In the years that followed, Walter’s commitment to ensuring city management of public resources led the firm more deeply into municipal law. In an effort to reignite interest in Cleveland’s deteriorating public electric plant and prevent the formation of a monopoly by a privately-owned company, Walter formed the Cleveland Municipal Light Plant Association in 1937. He successfully saved the plant and went on to join then Cleveland Transit Commissioner Ed Schweid in orchestrating a takeover of the privately-owned transit system by the city of Cleveland.
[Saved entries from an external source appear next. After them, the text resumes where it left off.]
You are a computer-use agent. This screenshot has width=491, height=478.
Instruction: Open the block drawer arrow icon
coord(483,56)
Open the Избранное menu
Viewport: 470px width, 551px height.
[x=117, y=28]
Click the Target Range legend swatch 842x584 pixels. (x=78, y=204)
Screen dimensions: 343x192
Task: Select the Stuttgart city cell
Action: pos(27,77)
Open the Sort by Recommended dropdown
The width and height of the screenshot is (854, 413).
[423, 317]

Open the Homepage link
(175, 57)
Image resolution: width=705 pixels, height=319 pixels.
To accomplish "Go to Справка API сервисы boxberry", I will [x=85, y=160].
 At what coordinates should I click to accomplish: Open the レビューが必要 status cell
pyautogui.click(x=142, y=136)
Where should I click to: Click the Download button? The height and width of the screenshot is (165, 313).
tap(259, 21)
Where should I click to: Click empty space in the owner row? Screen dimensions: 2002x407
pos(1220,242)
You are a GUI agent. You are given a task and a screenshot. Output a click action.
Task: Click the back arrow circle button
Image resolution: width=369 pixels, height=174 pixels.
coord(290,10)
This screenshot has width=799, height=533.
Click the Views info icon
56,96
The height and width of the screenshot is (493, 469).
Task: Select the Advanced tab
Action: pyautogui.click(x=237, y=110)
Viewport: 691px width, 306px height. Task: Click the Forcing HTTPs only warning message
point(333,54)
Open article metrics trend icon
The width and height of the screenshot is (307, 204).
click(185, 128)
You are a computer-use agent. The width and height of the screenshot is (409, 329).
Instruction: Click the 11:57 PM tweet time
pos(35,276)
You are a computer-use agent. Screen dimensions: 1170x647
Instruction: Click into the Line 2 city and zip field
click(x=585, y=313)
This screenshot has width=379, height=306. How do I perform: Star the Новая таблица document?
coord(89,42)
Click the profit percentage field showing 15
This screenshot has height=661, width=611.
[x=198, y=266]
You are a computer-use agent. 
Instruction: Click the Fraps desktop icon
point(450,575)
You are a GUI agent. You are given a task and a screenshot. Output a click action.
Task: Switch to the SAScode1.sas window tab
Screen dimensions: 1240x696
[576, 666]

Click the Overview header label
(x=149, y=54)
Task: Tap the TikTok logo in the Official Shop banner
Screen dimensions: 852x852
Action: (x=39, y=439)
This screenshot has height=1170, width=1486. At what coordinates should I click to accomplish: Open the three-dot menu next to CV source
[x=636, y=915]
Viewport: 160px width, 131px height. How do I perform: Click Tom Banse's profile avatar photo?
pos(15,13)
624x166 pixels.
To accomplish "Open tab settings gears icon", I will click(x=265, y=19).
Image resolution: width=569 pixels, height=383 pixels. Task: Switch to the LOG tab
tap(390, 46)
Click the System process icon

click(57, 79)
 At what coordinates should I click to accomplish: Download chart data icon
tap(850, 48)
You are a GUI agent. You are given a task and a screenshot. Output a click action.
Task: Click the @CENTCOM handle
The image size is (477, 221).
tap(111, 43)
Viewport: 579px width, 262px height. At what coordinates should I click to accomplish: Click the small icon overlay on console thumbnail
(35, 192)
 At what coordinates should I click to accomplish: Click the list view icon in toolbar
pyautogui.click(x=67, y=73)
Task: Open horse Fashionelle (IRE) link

In 1938, Walter was once again tapped to manage a high-profile campaign, this time for Ohio Republican Robert A. Taft, who sought a seat in the U.S. Senate. Walter led two successful re-election campaigns for the senator known as “Mr. Republican,” while also serving as floor manager for Taft’s unsuccessful attempts to secure the Republican presidential nomination in 1940, 1948, and 1952. Growing the firm’s expertise to include labor law, Walter joined Taft in forming the National Academy of Arbitrators. He also notably served as a key author of the Taft-Hartley Act of 1947, which governs the activities of labor unions.
As Walter’s outside interests drove the expansion of the firm’s practice areas, so grew his influence in the nation’s corridors of power. Walter was instrumental in persuading Taft to endorse the successful presidential campaign of Dwight D. Eisenhower in 1952, and by the 1960’s, he had been appointed national president of the United World Federation. In this capacity, Walter worked with Presidents John F. Kennedy and Lyndon B. Johnson to promote global peace by successfully lobbying Senate Republicans to support passage of the Limited Test Ban Treaty.
Paul Walter (left) shakes hands with Dwight D. Eisenhower
Despite his extensive involvement in national politics, Walter remained dedicated to serving the people of Cleveland. He served for 25 years on the board of the YMCA, chaired the Western Reserve Historical Society board, and was a trustee for the Cleveland Metroparks Zoo. For more than 50 years, he was the head of Hiram House, Cleveland’s first settlement house. His legal work defending the business interests of the Hough Area Development Corporation in the early 1970’s following the Hough Riots in 1966 exemplified this commitment.
Paul Walter and D. Rusk Haverfield both passed away in 1992, leaving behind them the firm that still bears their names.
“Paul taught us to fight for our clients,” said Michael McMenamin, former managing partner of Walter | Haverfield. “He always had our backs and made us believe in ourselves. If Paul, with all he had done, believed in us, how could we not do the same? He truly was a great man.”
Now in its 86th year, Walter Haverfield stands in testament to an enduring legacy of service to city and country first modeled by one of its founding name partners, Paul Walter.